The Burlington Democratic caucus on Thursday included an alliance with a Progressive — and featured a fiery speech of support from the mayor — as party members picked their slate of four city council candidates ahead of Town Meeting Day.
Central District voters endorsed Progressive City Council President Jane Knodell, while voters in the city's North District backed independent Councilor Dave Hartnett for that seat. Party members also unanimously selected Councilor Joan Shannon to run for the South District seat and nominated newcomer Richard Deane to take a shot at winning the East District.
One decision came with its fair share of detractors. Applause waned and at least one person booed when Mayor Miro Weinberger asked party members to nominate the incumbent Knodell for the Central District seat after no Democrat volunteered to run for the post.
“In the face of a hijacking of her party, she has stood firm in the belief that expanding economic opportunity [leads to] expanding equity,” he told the crowd, which included 2016 Democratic gubernatorial nominee Sue Minter, Vermont Democratic Party executive director Conor Casey and state representatives.
At other points in his speech, Weinberger lambasted city Progressives for nominating candidates “from a reactionary fringe that is opposed to much of what we are trying to achieve.”
Though never explicitly named, Weinberger’s remarks appeared to take aim at those who vocally opposed the Burlington mall redevelopment and other development projects supported by the administration. Charles Simpson, a Progressive who opposed the mall redevelopment plan, is competing with Shannon for the South District seat, while Genese Grill, another outspoken mall opponent, will run against Knodell as an independent.
“There is a struggle going on for the soul of the party of Sanders, Clavelle and Knodell,” Weinberger said of the Progressives.
The local Progressive Party chapter opposed the mall redevelopment proposal, but Knodell was an outspoken proponent of the project.
“I’m thankful to Jane for all she did in breaking with her party to support the town center,” Weinberger told Central District voters.
Knodell did not attend the caucus at Edmunds Middle School, but Weinberger said she agreed to accept the Democratic nomination if she won it.
Voters acquiesced to Weinberger’s request, but not without opposition. Several voted “no” in a voice vote and former Democratic state lawmaker Alan Bjerke called the move “dangerous for the party.”
The Democrats welcomed independent Dave Hartnett back into the fold after the party nominated another candidate at the caucus two years ago. Hartnett then ran and won the 2015 election as an independent — but willingly accepted the Democratic nomination this time around. “I’m like the mother-in-law you can’t get rid of,” he said with a laugh.

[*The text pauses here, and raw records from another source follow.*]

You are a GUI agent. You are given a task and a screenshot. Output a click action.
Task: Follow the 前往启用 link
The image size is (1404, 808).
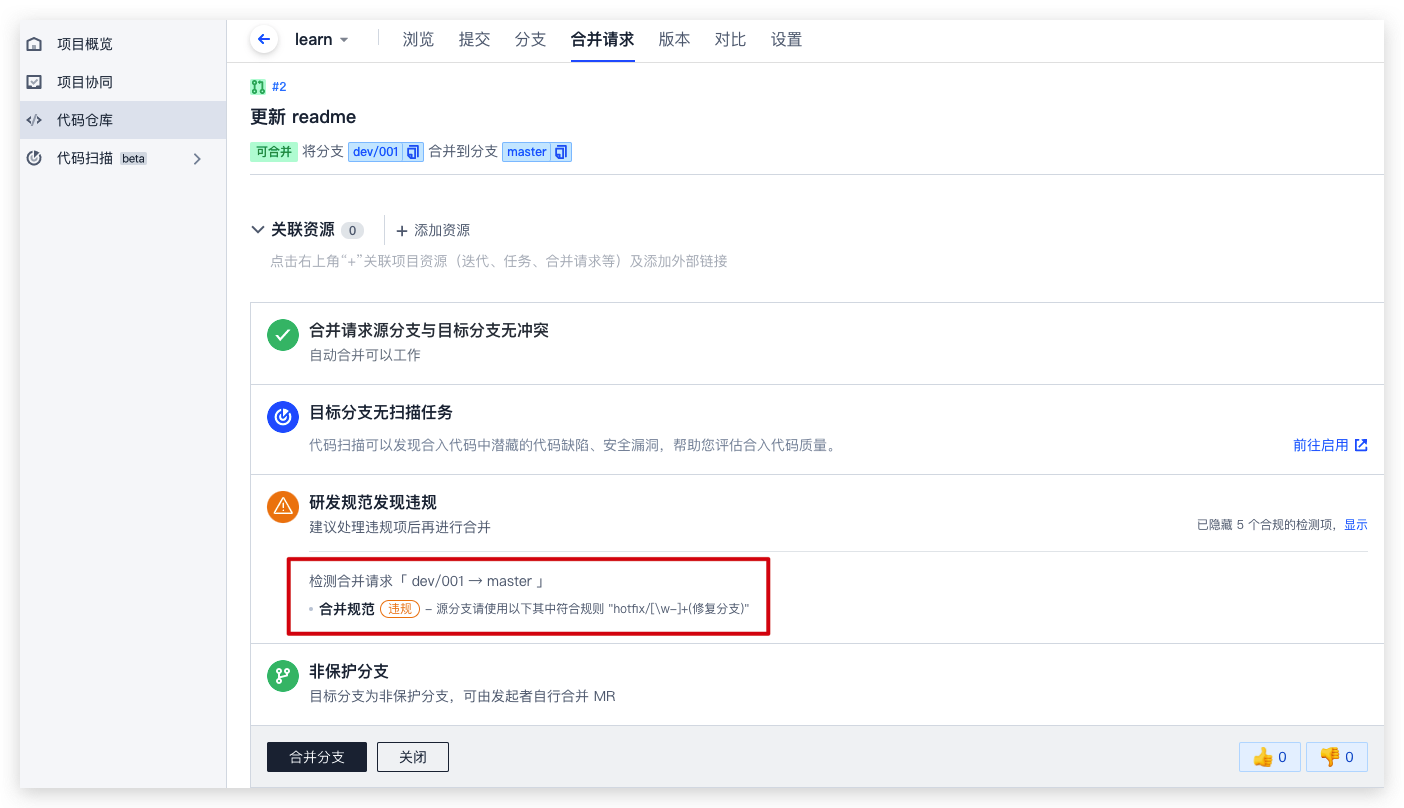(1329, 445)
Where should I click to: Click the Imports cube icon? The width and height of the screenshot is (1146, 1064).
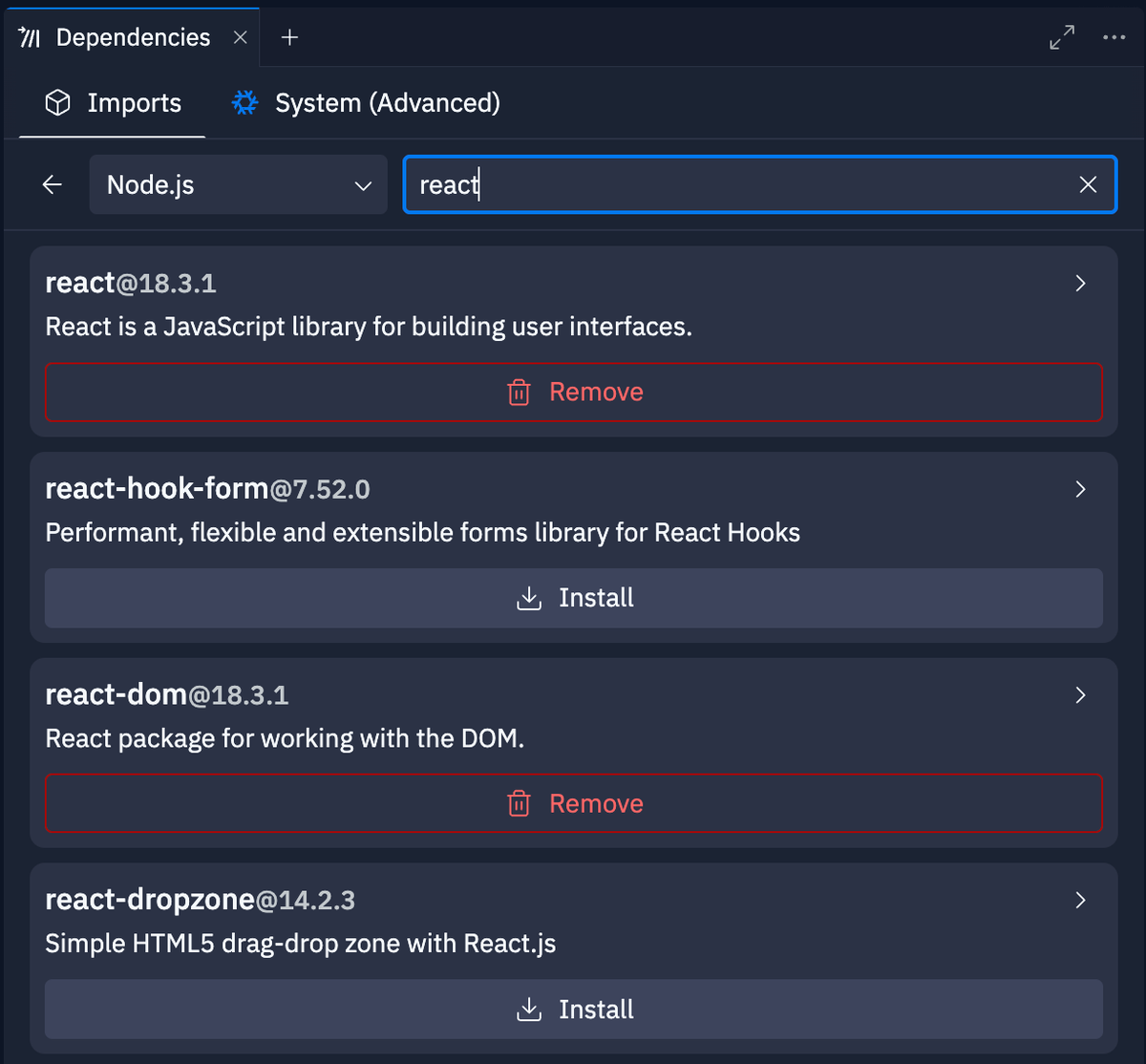(58, 102)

“It’s a big party and I believe all views should be welcome,” he said, adding that his views often fall to the right of the party center.

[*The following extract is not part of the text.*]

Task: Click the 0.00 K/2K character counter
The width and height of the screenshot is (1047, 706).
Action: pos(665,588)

Deane works as an architect for TruexCullins, a career that he says sets him up well to serve on the council. “My training is to evaluate what I see, come up with ideas for clients to meet their future needs and put together a plan to make it happen,” he said.
As chair of the Burlington Business Association, Deane testified in support of the mall redevelopment before the city council last year. He decided to run recently, he said, at the urging of Weinberger and Shannon, whom he calls friends.
The East District is wide open after Selene Colburn, a Progressive, won a seat in the Vermont House and announced that she would resign from the council. Deane will face Charles Winkleman, chair of the Progressive Party, in the March election.